本文:
____________________

世界経済評論IMPACT(世界経済評論インパクト)
ポスト・モダン経営と新型コロナウイルス・パンデミック
(元立命館アジア太平洋大学 教授)
2020.04.20
利他性と接続性を最重要視するアジア経営を,筆者は日本企業と在アジア日系企業に,勧めている(鈴木康二「接続性と利他性のアジア経営」(2018年『アジア経営研究』24号,pp.185-198)。この考えを一帯一路構想下での日本企業の経営戦略に適用し,最近はポスト・モダンのアジア経営を主張している。中国発の新型コロナウイルスの世界的大流行をこの考えで見ると,以下が言える。
(1)グローバリゼーションを経済成長・経済発展の側面から捉え過ぎてきた
社会システムは,経済,政治,法律,教育・宗教・家族の4構造からなり,各々適応,理念の実現,統合,潜在的パターンの維持・社会的緊張の創出と緩和という機能を持つ(AGIL分析)。AGIL分析では環境変化のダイナミズムに対応できないとしてルーマンは,システムと環境の差異は,心的システムと社会システムのコミュニケーションにより自己の内外を区分するとした。政権獲得・維持を政治理念とし,国民に経済的豊かさを実感させるのが第一だとして,経済成長・経済発展のためには経済グローバリゼーションが必要とのメッセージが流され過ぎた。法律と教育・宗教・家族の2構造が軽視され,個々人の心的システムの側から社会システムにコミュニケーションしない形のコミュニケーション増加が軽視された。途上国の中で閉じ込められていたウイルスや害虫がグローバリゼーションで全世界に拡がるリスクも軽視された。
(2)ソサイエティ5.0の利他性と接続性
ソサイエティ5.0(超スマート社会)は日本の科学技術基本法の第5期キャッチフレーズだ。AIやIoT,ロボット,ビッグデータ等の革新技術を産業や社会に取り入れた未来社会を指す。ソサイエティ5.0は,軽視された社会システムの法律と教育・宗教・家族の2構造と,個々人の心的システムの側からのコミュニケーションの把握に使える。

____________________

記録情報:
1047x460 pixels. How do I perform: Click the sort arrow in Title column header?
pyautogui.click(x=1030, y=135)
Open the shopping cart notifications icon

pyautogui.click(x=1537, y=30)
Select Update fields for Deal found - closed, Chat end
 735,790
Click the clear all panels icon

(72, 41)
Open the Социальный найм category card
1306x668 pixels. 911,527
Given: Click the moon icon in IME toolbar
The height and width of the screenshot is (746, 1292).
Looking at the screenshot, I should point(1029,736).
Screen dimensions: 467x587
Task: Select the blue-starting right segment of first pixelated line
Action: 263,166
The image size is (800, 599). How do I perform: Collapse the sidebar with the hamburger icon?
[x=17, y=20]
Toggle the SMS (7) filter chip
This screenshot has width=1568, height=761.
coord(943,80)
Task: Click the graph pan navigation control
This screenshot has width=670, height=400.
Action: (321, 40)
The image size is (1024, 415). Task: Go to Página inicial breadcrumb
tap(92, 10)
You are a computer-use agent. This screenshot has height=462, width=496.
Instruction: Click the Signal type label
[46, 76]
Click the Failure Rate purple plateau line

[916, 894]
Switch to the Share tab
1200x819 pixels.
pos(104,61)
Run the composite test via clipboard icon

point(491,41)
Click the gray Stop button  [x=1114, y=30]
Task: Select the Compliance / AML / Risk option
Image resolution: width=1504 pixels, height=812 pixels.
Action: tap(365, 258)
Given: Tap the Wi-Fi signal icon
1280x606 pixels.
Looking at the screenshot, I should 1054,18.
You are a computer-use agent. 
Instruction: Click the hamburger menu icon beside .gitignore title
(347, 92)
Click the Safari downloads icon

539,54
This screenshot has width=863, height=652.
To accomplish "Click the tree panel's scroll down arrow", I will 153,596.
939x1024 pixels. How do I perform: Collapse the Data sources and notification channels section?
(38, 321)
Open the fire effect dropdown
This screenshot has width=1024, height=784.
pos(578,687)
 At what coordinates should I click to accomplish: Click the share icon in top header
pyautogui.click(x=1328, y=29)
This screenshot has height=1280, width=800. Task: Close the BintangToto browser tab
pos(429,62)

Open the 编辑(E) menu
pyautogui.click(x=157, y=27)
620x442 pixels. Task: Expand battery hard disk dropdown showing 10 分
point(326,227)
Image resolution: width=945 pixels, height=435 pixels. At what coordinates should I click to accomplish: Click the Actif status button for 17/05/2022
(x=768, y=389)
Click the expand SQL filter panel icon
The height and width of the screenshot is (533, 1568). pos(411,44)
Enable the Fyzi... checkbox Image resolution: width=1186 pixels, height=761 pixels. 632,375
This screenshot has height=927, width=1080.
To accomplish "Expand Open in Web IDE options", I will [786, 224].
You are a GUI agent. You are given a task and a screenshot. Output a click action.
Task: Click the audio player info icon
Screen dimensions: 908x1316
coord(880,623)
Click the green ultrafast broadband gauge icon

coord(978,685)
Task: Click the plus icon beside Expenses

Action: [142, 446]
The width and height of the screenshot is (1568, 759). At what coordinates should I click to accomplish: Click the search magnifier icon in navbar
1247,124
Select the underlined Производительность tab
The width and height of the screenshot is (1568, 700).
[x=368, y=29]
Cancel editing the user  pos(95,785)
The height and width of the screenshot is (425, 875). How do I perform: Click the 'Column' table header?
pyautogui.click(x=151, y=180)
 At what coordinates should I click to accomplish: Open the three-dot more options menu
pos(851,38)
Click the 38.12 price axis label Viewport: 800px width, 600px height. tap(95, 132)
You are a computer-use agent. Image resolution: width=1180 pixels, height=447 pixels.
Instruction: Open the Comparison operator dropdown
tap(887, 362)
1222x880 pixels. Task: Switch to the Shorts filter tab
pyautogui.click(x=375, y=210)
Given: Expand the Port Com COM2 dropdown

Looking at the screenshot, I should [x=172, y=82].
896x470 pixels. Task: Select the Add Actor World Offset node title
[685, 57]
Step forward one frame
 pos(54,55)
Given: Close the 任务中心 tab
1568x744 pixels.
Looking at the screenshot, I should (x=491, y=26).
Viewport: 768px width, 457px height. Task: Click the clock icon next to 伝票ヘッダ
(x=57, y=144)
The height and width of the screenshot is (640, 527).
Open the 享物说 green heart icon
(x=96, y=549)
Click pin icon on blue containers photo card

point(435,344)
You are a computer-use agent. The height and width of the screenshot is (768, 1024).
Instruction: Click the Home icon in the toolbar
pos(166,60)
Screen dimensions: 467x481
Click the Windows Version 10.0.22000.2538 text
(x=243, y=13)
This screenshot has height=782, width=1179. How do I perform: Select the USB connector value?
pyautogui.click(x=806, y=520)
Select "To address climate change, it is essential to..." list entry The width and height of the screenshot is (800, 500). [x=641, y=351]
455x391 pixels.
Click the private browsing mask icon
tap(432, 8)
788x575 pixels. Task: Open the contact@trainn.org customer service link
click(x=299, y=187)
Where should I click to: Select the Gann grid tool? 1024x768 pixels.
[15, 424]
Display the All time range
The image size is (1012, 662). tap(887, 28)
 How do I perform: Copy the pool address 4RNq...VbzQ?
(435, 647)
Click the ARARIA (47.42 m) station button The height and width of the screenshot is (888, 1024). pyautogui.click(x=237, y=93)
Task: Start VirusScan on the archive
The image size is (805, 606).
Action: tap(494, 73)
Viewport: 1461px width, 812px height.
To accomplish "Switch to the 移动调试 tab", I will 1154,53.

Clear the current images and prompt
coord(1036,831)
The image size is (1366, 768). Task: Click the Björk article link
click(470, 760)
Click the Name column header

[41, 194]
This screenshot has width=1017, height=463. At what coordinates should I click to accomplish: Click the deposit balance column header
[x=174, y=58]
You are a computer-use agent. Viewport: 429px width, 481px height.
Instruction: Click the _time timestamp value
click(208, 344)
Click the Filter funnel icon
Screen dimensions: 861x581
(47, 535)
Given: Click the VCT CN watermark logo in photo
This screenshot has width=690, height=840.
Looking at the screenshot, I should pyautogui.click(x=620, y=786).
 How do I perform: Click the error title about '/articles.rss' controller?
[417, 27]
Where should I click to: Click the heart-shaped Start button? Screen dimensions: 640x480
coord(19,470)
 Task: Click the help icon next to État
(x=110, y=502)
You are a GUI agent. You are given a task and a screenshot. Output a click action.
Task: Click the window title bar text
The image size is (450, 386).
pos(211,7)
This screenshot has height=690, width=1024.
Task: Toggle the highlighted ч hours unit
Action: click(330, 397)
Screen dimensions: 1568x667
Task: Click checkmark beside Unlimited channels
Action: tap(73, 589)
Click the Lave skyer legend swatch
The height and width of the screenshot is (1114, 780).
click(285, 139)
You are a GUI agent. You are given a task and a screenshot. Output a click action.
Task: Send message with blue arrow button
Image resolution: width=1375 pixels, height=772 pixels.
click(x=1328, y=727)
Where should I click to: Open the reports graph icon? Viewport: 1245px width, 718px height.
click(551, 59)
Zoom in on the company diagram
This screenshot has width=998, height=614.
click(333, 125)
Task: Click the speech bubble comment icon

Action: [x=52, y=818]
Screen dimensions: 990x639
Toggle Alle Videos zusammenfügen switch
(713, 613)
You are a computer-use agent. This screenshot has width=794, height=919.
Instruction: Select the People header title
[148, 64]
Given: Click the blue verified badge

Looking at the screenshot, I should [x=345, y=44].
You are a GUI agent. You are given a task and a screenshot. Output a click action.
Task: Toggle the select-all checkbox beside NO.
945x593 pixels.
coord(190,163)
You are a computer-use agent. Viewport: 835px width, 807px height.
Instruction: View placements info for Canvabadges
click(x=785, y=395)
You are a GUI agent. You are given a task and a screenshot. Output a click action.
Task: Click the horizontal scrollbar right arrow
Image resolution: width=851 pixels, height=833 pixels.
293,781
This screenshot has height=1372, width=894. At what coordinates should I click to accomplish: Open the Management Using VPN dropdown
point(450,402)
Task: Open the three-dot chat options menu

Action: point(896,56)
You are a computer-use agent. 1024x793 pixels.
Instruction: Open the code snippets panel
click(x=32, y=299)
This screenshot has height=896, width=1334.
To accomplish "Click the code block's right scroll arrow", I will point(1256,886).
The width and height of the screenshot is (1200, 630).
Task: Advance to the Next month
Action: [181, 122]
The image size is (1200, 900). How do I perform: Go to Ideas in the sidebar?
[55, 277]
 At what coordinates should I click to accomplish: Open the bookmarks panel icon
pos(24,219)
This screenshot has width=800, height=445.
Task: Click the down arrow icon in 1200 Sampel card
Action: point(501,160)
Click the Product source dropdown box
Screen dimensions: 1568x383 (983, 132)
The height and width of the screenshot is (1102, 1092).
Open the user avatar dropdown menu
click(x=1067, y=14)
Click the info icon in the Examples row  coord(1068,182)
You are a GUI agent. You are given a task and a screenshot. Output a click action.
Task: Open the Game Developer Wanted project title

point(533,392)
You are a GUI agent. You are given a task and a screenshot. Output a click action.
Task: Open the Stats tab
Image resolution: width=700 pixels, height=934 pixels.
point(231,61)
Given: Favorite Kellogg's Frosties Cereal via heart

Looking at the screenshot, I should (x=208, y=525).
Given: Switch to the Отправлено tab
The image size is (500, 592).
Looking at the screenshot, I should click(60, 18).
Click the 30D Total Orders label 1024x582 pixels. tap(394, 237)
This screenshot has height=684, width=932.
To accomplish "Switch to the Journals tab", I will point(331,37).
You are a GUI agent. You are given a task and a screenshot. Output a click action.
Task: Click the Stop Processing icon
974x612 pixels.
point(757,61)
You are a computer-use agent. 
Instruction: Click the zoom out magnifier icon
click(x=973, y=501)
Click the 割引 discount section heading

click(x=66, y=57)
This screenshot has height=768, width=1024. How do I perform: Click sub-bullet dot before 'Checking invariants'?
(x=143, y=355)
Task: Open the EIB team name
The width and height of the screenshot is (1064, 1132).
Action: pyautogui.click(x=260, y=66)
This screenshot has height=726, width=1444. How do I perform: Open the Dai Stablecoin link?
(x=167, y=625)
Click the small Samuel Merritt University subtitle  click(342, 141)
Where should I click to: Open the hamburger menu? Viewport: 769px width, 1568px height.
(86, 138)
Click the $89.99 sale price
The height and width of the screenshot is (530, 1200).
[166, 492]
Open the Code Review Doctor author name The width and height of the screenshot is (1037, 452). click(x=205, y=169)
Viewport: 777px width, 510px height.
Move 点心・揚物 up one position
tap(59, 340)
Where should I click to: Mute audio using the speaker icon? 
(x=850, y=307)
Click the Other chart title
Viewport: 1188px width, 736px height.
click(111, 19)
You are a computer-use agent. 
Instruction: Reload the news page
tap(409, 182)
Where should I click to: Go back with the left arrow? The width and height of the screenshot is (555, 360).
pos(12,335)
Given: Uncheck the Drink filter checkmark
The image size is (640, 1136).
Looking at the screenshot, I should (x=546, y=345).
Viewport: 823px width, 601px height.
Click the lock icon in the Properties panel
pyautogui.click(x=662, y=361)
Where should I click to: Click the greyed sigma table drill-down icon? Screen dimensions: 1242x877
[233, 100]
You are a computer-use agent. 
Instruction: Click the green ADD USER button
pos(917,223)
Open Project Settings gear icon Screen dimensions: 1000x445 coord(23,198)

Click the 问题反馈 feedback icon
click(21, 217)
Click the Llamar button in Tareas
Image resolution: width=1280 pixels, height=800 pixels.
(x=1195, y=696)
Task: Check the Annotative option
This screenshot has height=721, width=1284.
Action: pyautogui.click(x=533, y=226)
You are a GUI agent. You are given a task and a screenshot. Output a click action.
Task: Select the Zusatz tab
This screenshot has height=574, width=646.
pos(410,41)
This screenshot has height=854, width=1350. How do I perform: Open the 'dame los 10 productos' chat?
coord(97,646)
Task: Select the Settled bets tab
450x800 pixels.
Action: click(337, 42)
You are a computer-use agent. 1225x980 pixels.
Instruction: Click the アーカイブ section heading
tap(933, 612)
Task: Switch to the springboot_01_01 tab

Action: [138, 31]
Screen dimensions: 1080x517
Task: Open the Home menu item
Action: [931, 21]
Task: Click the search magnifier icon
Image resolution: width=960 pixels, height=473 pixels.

____________________

課題:
本文のうち、「世界経済評論IMPACT(世界経済評論インパクト)」を含む箇所から「に拡がるリスクも軽視された。」までを、一字一句変えずに書き写しなさい。

解答:
世界経済評論IMPACT(世界経済評論インパクト)
ポスト・モダン経営と新型コロナウイルス・パンデミック
(元立命館アジア太平洋大学 教授)
2020.04.20
利他性と接続性を最重要視するアジア経営を,筆者は日本企業と在アジア日系企業に,勧めている(鈴木康二「接続性と利他性のアジア経営」(2018年『アジア経営研究』24号,pp.185-198)。この考えを一帯一路構想下での日本企業の経営戦略に適用し,最近はポスト・モダンのアジア経営を主張している。中国発の新型コロナウイルスの世界的大流行をこの考えで見ると,以下が言える。
(1)グローバリゼーションを経済成長・経済発展の側面から捉え過ぎてきた
社会システムは,経済,政治,法律,教育・宗教・家族の4構造からなり,各々適応,理念の実現,統合,潜在的パターンの維持・社会的緊張の創出と緩和という機能を持つ(AGIL分析)。AGIL分析では環境変化のダイナミズムに対応できないとしてルーマンは,システムと環境の差異は,心的システムと社会システムのコミュニケーションにより自己の内外を区分するとした。政権獲得・維持を政治理念とし,国民に経済的豊かさを実感させるのが第一だとして,経済成長・経済発展のためには経済グローバリゼーションが必要とのメッセージが流され過ぎた。法律と教育・宗教・家族の2構造が軽視され,個々人の心的システムの側から社会システムにコミュニケーションしない形のコミュニケーション増加が軽視された。途上国の中で閉じ込められていたウイルスや害虫がグローバリゼーションで全世界に拡がるリスクも軽視された。